**Work required**:
The first line of the entries and each line after it, through the one that contains "Task: Click the 693.913 ETH amount badge", are to be duplicated exactly; no picture belongs in the copy.

--- Extracted material ---

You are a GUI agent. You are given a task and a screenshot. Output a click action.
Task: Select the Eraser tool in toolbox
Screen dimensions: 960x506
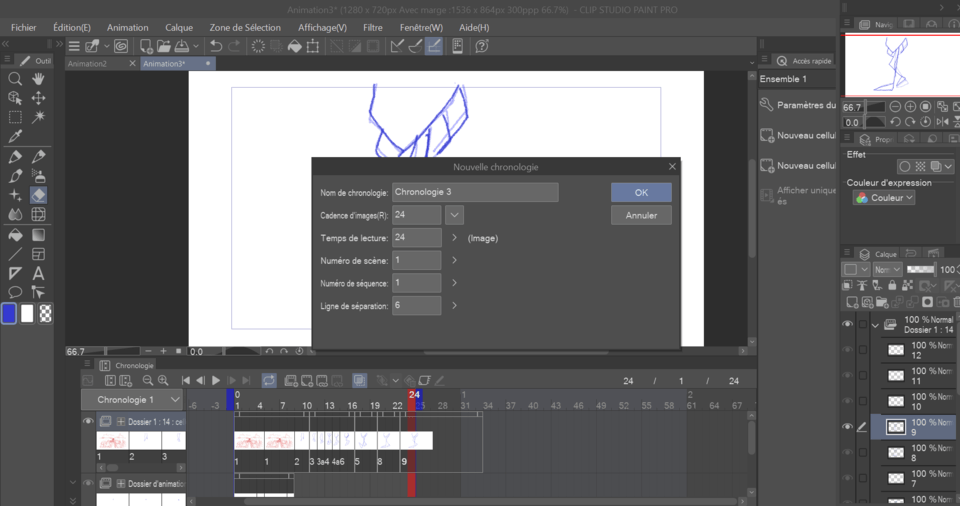38,195
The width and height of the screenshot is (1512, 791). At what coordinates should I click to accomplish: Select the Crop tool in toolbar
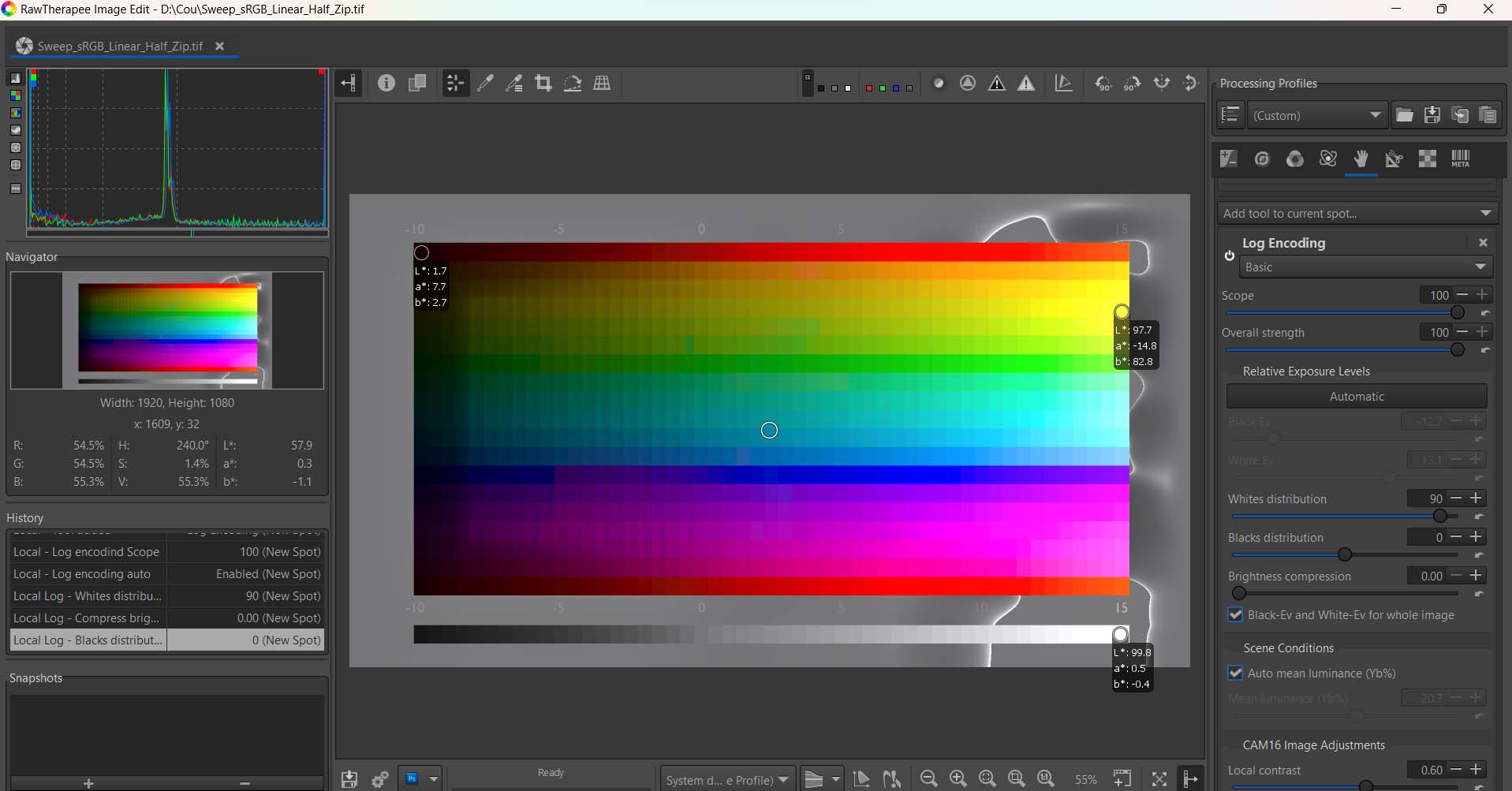pos(543,84)
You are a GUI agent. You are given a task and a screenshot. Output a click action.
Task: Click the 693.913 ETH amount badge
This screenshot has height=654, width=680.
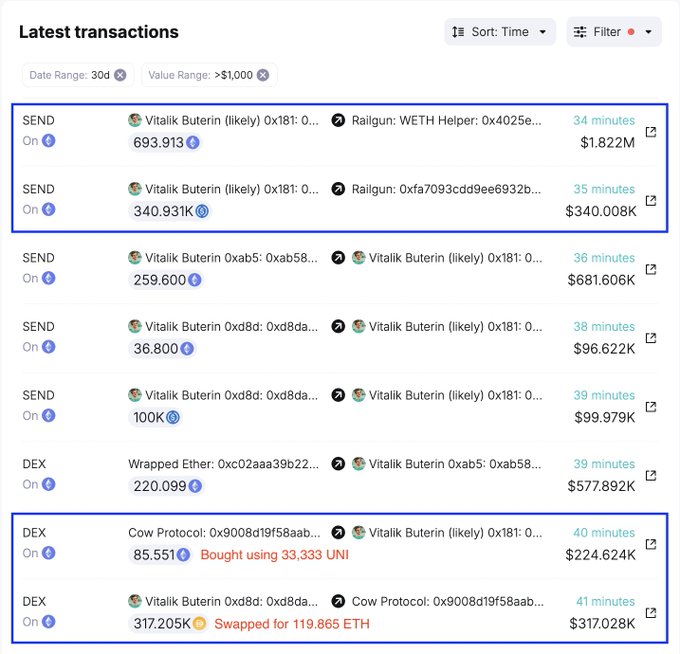166,143
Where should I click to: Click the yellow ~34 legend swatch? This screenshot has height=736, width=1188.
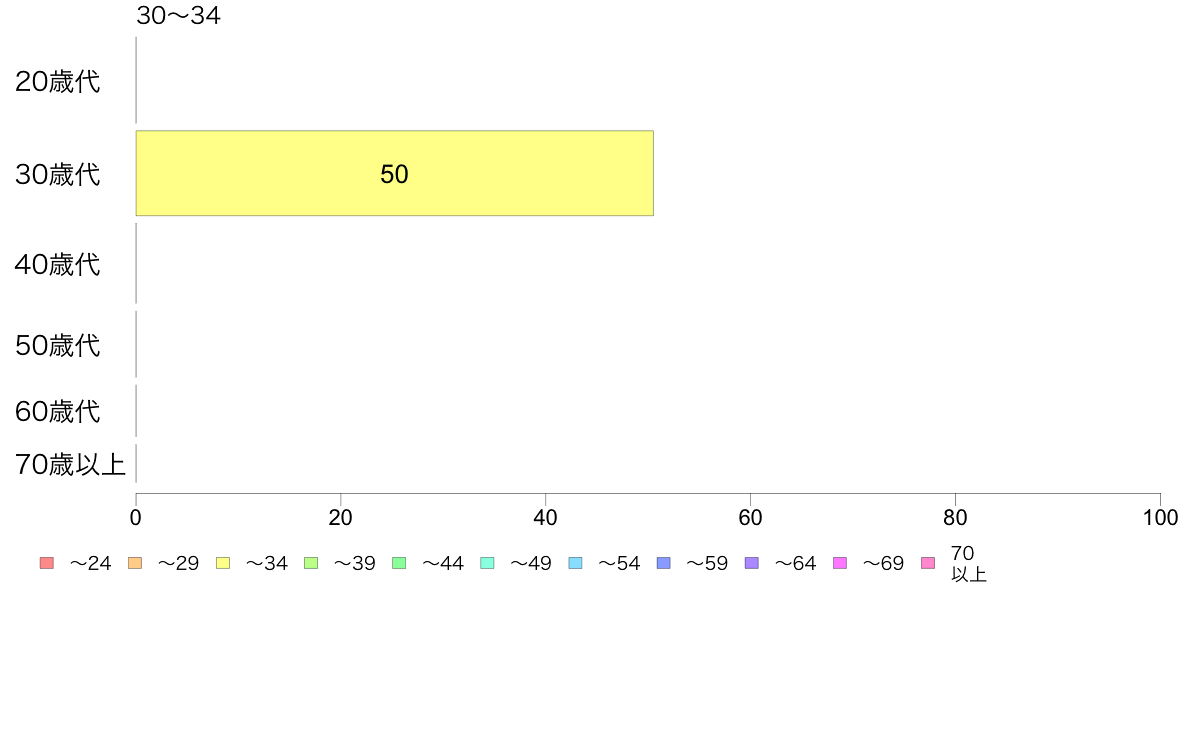point(223,563)

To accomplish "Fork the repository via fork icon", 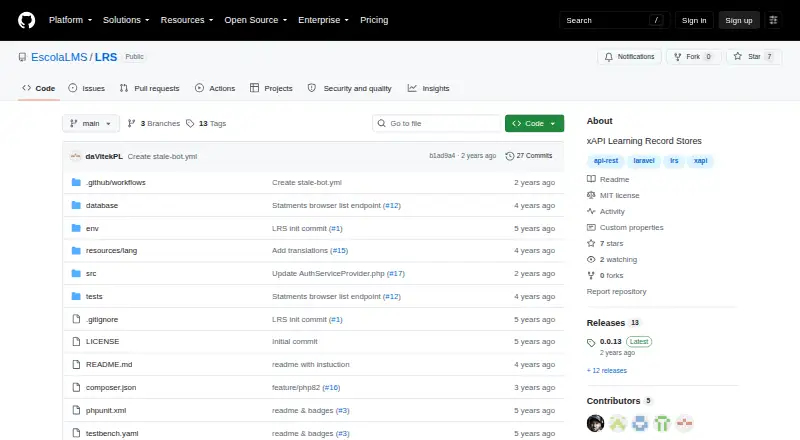I will [678, 57].
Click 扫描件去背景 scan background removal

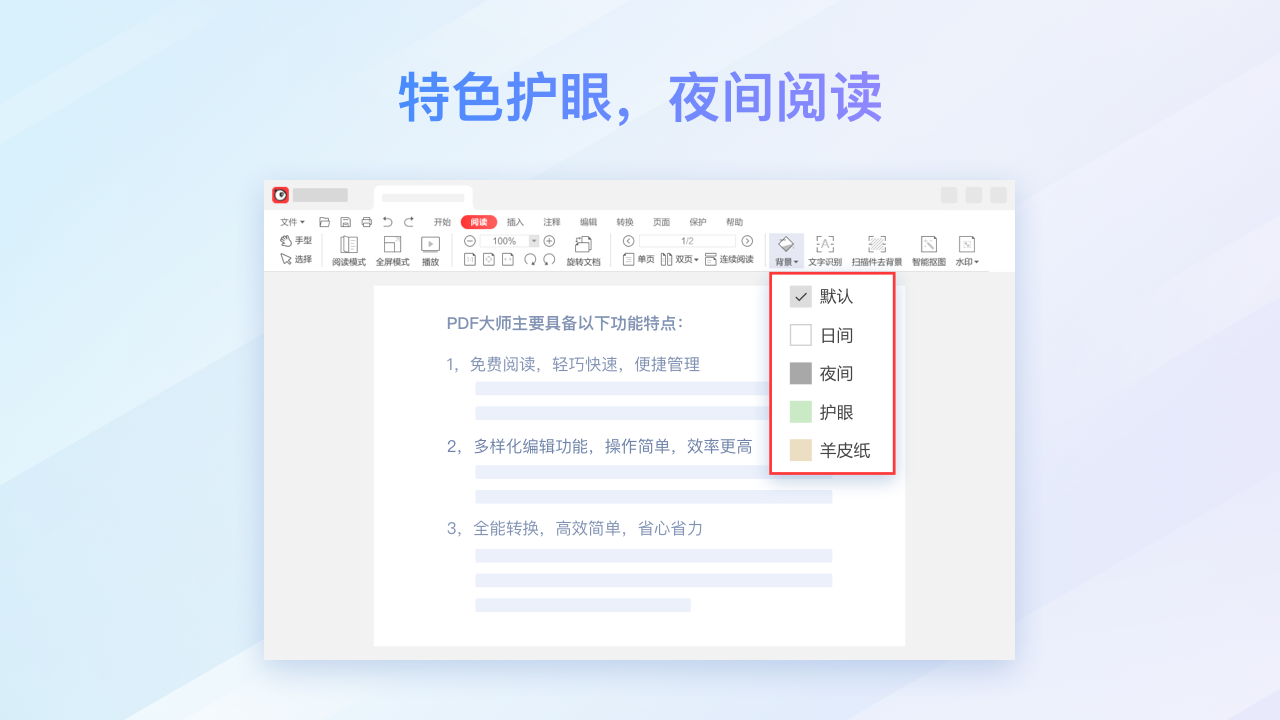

---

**Response**:
You are a GUI agent. You are given a task and a screenshot. Output a click action.
Task: Select the Eraser tool in toolbox
Screen dimensions: 960x506
38,195
The width and height of the screenshot is (1512, 791). At what coordinates should I click to accomplish: Select the Crop tool in toolbar
pos(543,84)
You are a GUI agent. You are given a task and a screenshot. Output a click action.
Task: Click the 693.913 ETH amount badge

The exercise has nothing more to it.